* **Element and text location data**
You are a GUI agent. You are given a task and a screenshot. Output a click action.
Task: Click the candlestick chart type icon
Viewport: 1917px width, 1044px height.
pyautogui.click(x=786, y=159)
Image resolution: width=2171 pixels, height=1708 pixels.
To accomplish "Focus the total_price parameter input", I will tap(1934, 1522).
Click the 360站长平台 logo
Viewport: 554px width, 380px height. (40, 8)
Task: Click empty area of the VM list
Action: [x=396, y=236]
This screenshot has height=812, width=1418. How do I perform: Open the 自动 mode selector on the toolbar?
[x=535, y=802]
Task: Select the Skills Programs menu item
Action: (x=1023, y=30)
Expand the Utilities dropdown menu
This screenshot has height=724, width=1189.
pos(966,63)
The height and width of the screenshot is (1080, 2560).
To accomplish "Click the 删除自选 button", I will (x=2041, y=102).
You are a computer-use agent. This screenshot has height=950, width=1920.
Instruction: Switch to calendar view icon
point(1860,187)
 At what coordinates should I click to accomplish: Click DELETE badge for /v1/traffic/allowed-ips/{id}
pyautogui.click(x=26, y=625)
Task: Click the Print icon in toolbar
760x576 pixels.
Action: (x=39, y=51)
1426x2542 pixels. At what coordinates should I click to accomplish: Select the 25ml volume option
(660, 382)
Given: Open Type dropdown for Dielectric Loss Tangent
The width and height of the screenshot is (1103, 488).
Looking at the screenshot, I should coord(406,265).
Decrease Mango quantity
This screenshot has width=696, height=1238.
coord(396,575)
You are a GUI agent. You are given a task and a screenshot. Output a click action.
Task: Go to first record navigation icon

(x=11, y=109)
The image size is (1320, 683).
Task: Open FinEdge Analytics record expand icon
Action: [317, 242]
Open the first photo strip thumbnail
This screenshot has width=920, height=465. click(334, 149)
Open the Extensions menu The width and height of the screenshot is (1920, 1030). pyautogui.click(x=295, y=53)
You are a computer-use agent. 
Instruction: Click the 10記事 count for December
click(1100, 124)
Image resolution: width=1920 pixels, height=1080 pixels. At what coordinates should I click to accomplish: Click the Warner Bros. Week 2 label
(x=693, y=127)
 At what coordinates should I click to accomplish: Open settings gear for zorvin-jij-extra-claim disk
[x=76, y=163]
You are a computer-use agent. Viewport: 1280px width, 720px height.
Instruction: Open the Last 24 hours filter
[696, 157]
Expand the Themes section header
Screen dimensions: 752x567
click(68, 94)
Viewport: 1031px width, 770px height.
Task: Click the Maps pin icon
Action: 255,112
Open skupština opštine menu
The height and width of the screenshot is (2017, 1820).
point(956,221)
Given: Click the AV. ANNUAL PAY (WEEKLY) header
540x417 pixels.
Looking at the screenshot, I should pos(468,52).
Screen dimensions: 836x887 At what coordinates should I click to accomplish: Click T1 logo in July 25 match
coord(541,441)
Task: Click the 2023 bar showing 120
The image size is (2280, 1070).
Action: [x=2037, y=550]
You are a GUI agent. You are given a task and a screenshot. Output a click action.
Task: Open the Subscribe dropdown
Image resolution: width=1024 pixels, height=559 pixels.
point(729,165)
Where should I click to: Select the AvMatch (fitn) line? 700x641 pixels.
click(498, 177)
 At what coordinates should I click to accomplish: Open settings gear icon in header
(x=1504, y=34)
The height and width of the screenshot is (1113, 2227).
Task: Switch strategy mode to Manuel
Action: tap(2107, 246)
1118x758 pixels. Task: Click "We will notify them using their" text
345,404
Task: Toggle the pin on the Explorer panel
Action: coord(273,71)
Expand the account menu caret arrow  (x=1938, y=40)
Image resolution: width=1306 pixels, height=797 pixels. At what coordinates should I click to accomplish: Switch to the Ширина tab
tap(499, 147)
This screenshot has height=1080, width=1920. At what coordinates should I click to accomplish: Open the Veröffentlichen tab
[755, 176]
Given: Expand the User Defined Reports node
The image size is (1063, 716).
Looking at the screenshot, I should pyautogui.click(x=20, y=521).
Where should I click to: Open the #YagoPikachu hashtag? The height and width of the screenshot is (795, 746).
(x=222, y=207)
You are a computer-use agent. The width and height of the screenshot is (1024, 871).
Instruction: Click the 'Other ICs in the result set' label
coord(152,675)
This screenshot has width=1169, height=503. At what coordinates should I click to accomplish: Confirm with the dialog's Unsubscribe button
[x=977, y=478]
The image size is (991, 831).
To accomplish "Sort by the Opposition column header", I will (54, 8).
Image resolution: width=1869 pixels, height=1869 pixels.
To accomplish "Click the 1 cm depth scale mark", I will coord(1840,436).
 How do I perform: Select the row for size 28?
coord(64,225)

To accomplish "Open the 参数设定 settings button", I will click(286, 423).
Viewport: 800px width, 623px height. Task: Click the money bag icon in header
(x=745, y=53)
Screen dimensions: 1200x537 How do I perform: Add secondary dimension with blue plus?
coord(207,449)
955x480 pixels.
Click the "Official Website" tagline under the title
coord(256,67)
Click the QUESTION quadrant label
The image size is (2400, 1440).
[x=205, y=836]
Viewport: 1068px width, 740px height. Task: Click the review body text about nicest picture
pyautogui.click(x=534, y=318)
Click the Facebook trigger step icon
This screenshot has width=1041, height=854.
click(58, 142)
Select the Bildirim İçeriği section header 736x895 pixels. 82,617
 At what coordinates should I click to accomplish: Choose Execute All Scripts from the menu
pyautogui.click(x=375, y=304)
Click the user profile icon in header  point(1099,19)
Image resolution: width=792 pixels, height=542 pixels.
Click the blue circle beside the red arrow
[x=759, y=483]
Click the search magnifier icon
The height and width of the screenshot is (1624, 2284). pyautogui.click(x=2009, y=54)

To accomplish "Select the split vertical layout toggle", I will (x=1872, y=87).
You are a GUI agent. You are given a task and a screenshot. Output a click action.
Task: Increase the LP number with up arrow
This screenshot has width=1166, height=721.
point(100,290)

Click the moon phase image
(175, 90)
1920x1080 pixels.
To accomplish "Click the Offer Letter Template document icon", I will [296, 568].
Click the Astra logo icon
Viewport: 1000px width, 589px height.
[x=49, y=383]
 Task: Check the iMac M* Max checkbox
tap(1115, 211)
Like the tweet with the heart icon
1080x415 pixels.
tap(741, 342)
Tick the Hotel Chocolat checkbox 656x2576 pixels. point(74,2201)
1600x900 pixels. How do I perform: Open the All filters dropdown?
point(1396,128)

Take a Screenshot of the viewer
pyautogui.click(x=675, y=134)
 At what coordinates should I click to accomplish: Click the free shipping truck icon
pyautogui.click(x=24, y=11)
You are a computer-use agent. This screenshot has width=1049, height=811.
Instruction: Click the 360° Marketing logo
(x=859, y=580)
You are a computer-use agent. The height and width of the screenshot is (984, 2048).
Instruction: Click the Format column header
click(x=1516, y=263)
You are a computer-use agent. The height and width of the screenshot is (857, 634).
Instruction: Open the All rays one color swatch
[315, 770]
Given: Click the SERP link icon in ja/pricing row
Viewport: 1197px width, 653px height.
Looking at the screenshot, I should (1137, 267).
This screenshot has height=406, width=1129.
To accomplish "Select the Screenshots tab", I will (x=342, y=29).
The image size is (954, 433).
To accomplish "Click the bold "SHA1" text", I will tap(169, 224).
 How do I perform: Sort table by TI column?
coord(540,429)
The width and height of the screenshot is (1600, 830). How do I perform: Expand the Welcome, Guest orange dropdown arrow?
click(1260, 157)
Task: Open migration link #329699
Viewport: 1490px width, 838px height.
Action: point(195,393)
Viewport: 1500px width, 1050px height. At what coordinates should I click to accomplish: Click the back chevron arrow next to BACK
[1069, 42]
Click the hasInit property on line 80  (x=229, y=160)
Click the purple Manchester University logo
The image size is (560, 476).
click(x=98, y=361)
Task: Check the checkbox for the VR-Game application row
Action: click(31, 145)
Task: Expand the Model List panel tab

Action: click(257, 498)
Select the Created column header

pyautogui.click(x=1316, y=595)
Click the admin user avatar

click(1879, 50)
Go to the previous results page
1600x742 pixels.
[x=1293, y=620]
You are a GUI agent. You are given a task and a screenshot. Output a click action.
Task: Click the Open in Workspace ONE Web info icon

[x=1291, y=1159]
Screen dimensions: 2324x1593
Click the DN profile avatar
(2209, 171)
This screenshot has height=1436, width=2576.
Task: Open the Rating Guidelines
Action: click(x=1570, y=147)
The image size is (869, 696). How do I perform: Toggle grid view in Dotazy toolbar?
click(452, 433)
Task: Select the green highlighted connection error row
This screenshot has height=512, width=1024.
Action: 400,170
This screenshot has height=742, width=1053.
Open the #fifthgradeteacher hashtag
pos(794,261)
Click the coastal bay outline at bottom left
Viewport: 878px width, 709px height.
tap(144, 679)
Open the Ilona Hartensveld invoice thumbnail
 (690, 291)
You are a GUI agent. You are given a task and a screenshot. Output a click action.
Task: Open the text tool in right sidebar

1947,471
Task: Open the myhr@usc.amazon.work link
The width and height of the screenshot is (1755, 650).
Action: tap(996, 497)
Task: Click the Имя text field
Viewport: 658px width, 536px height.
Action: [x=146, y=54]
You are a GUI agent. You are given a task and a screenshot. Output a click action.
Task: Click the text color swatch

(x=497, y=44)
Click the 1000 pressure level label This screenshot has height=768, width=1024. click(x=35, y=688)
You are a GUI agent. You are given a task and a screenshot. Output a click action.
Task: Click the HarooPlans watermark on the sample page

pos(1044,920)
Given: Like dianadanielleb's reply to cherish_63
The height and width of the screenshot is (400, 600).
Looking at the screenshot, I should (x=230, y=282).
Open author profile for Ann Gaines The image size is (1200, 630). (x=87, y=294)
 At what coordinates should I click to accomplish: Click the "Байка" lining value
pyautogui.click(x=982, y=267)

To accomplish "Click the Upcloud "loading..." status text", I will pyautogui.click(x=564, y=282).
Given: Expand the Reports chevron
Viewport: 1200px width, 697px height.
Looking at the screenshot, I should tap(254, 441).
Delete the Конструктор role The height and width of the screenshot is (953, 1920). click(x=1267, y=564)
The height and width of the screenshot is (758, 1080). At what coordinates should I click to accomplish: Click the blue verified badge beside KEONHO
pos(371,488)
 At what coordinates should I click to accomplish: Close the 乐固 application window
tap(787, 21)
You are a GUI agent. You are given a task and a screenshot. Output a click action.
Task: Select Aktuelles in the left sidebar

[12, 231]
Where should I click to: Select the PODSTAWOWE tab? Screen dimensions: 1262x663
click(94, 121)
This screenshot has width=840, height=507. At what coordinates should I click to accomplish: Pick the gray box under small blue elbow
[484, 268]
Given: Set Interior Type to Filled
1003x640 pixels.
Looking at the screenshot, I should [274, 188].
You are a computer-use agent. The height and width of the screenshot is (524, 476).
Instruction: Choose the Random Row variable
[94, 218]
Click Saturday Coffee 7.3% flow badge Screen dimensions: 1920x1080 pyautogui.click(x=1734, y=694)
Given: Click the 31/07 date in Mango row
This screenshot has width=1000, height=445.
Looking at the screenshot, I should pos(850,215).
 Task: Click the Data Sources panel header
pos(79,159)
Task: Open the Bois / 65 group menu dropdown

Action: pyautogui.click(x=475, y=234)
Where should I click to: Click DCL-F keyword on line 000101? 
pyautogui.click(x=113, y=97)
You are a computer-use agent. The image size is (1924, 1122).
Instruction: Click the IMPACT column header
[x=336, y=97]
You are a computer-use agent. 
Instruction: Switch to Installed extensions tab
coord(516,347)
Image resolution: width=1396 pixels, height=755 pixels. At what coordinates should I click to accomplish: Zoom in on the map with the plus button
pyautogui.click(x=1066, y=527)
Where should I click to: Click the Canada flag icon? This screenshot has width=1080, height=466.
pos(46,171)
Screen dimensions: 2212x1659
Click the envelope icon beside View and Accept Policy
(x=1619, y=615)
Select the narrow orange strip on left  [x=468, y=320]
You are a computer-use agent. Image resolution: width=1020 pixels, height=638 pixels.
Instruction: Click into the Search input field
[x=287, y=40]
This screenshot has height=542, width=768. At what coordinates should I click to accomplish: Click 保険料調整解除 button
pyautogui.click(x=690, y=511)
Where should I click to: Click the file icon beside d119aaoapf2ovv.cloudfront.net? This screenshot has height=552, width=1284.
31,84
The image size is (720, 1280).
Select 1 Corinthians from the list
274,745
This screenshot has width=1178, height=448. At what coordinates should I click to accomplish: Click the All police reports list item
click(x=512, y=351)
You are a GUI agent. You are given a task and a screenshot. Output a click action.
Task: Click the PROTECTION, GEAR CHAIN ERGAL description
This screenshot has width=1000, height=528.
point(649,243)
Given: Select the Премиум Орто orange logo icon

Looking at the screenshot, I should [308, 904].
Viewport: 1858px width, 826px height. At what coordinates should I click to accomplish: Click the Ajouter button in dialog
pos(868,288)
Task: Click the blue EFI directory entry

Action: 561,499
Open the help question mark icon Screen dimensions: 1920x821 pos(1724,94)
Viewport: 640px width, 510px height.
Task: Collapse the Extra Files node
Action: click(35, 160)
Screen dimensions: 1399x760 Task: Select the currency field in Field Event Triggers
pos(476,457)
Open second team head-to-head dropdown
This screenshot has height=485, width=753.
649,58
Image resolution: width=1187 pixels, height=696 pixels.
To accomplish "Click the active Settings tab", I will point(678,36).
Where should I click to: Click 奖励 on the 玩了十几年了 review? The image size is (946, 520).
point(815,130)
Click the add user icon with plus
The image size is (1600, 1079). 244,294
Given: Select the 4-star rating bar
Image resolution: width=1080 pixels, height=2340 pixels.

* **WHAT IS BEING ASKED**
Lay out the lines of the listing as a numbered list, leaving out blank lines. Begin at the line that contains "Click the moon phase image" and stop after the line that contains "(x=859, y=580)".

* **RESULT**
1. Click the moon phase image
2. (175, 90)
3. 1920x1080 pixels.
4. To accomplish "Click the Offer Letter Template document icon", I will [296, 568].
5. Click the Astra logo icon
6. Viewport: 1000px width, 589px height.
7. [x=49, y=383]
8.  Task: Check the iMac M* Max checkbox
9. tap(1115, 211)
10. Like the tweet with the heart icon
11. 1080x415 pixels.
12. tap(741, 342)
13. Tick the Hotel Chocolat checkbox 656x2576 pixels. point(74,2201)
14. 1600x900 pixels. How do I perform: Open the All filters dropdown?
15. point(1396,128)
16. Take a Screenshot of the viewer
17. pyautogui.click(x=675, y=134)
18.  At what coordinates should I click to accomplish: Click the free shipping truck icon
19. pyautogui.click(x=24, y=11)
20. You are a computer-use agent. This screenshot has width=1049, height=811.
21. Instruction: Click the 360° Marketing logo
22. (x=859, y=580)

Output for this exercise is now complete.